1. **Solve the inner integral (with respect to $r$):**
First, we look at the part that says $\int_{0}^{1-\sin \theta} r^{2} \cos \theta d r$.
When we're integrating with respect to $r$, we treat $\cos \theta$ like it's just a number.
So, we integrate $r^2$ which becomes $\frac{r^3}{3}$.
This gives us $\left[ \frac{r^{3}}{3} \cos \theta \right]_{0}^{1-\sin \theta}$.
Now, we plug in the top limit $(1-\sin \theta)$ and subtract what we get when we plug in the bottom limit $(0)$:
$ \frac{(1-\sin \theta)^{3}}{3} \cos \theta - \frac{0^{3}}{3} \cos \theta $
This simplifies to $ \frac{1}{3} (1-\sin \theta)^{3} \cos \theta $.
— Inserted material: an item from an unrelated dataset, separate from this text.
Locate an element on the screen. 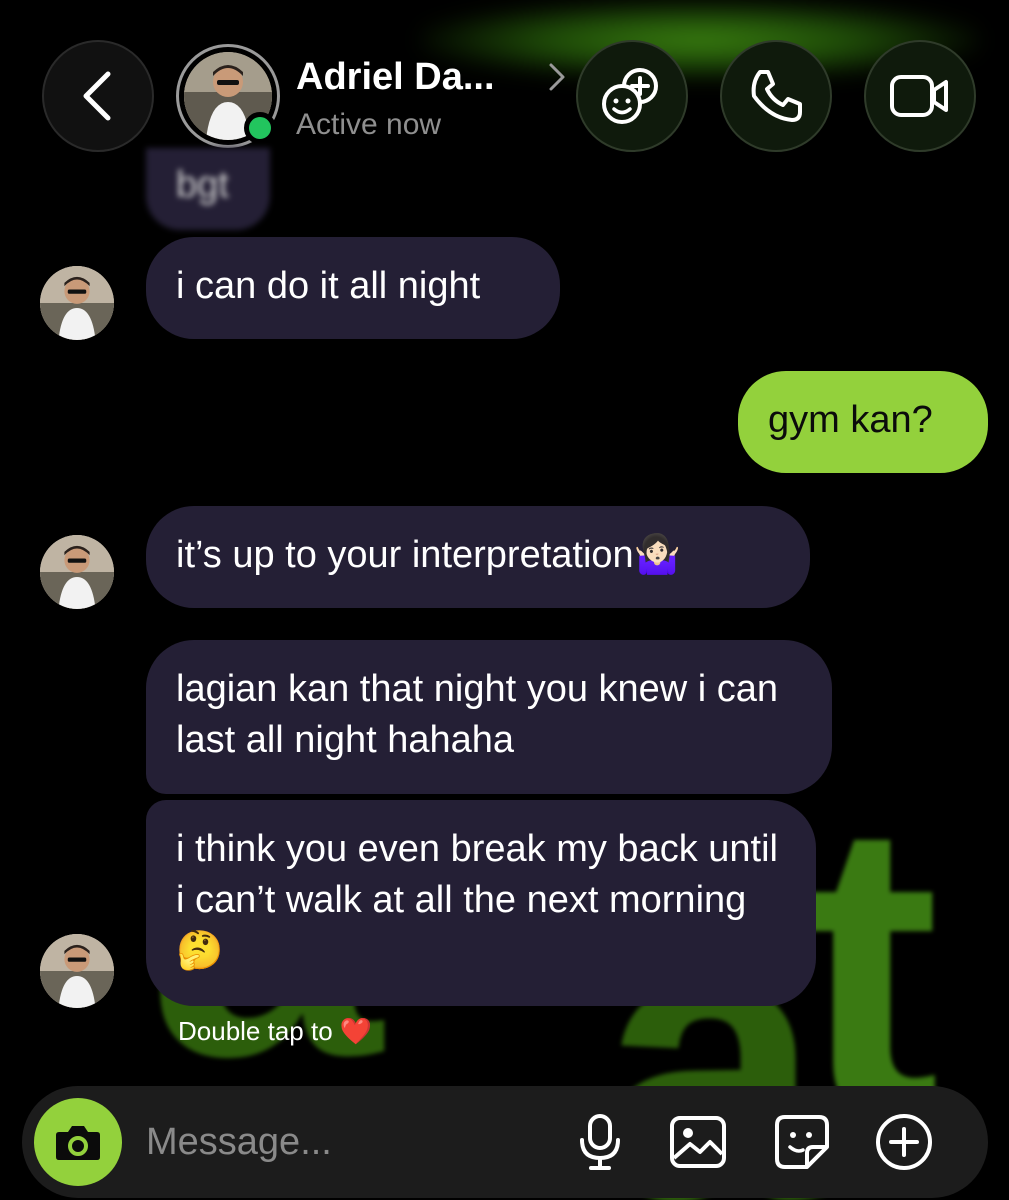 The height and width of the screenshot is (1200, 1009). effects-icon is located at coordinates (630, 96). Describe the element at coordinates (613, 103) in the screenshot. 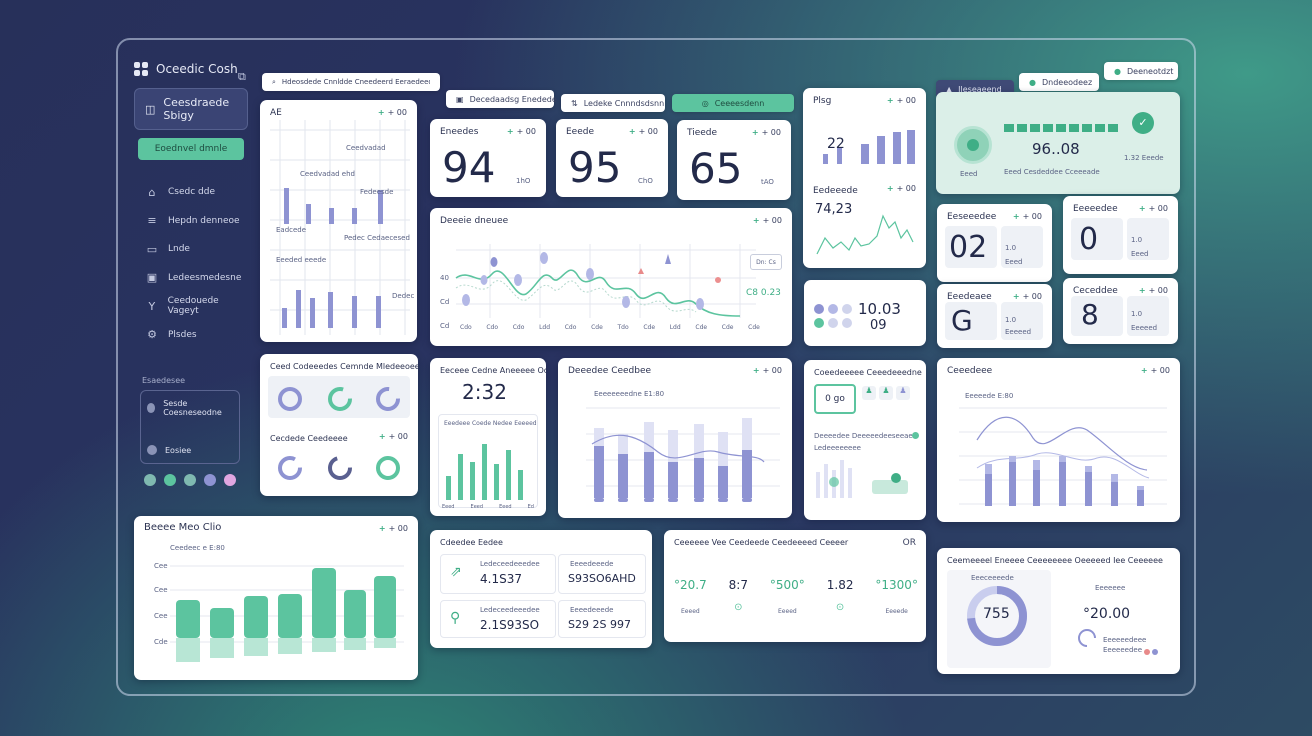

I see `toolbar-button-2: ⇅ Ledeke Cnnndsdsnn` at that location.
2. **Solve the outer integral (with respect to $\theta$):**
Now we take the result from the first step and put it into the outer integral:
$ \int_{0}^{\pi} \frac{1}{3} (1-\sin \theta)^{3} \cos \theta d \theta $
This looks a little tricky, so we can use a cool trick called "u-substitution"!
Let $u = 1 - \sin \theta$.
Then, we find what $du$ is by taking the derivative of $u$ with respect to $\theta$. The derivative of $1$ is $0$, and the derivative of $-\sin \theta$ is $-\cos \theta$.
So, $du = -\cos \theta d \theta$. This means $\cos \theta d \theta = -du$.

Now, we need to change the limits of integration for $\theta$ into limits for $u$:
* When $\theta = 0$, $u = 1 - \sin(0) = 1 - 0 = 1$.
* When $\theta = \pi$, $u = 1 - \sin(\pi) = 1 - 0 = 1$.

So, our integral becomes:
$ \int_{1}^{1} \frac{1}{3} u^{3} (-du) $
This is the same as $ \int_{1}^{1} -\frac{1}{3} u^{3} du $.

3. **Final Answer:**
Here's the super neat part! Whenever you integrate from a number to the *exact same* number (like from 1 to 1), the answer is always zero! Think of it like this: if you're trying to find the area under a curve from one point to the very same point, there's no width, so there's no area!
Therefore, the value of the integral is $0$.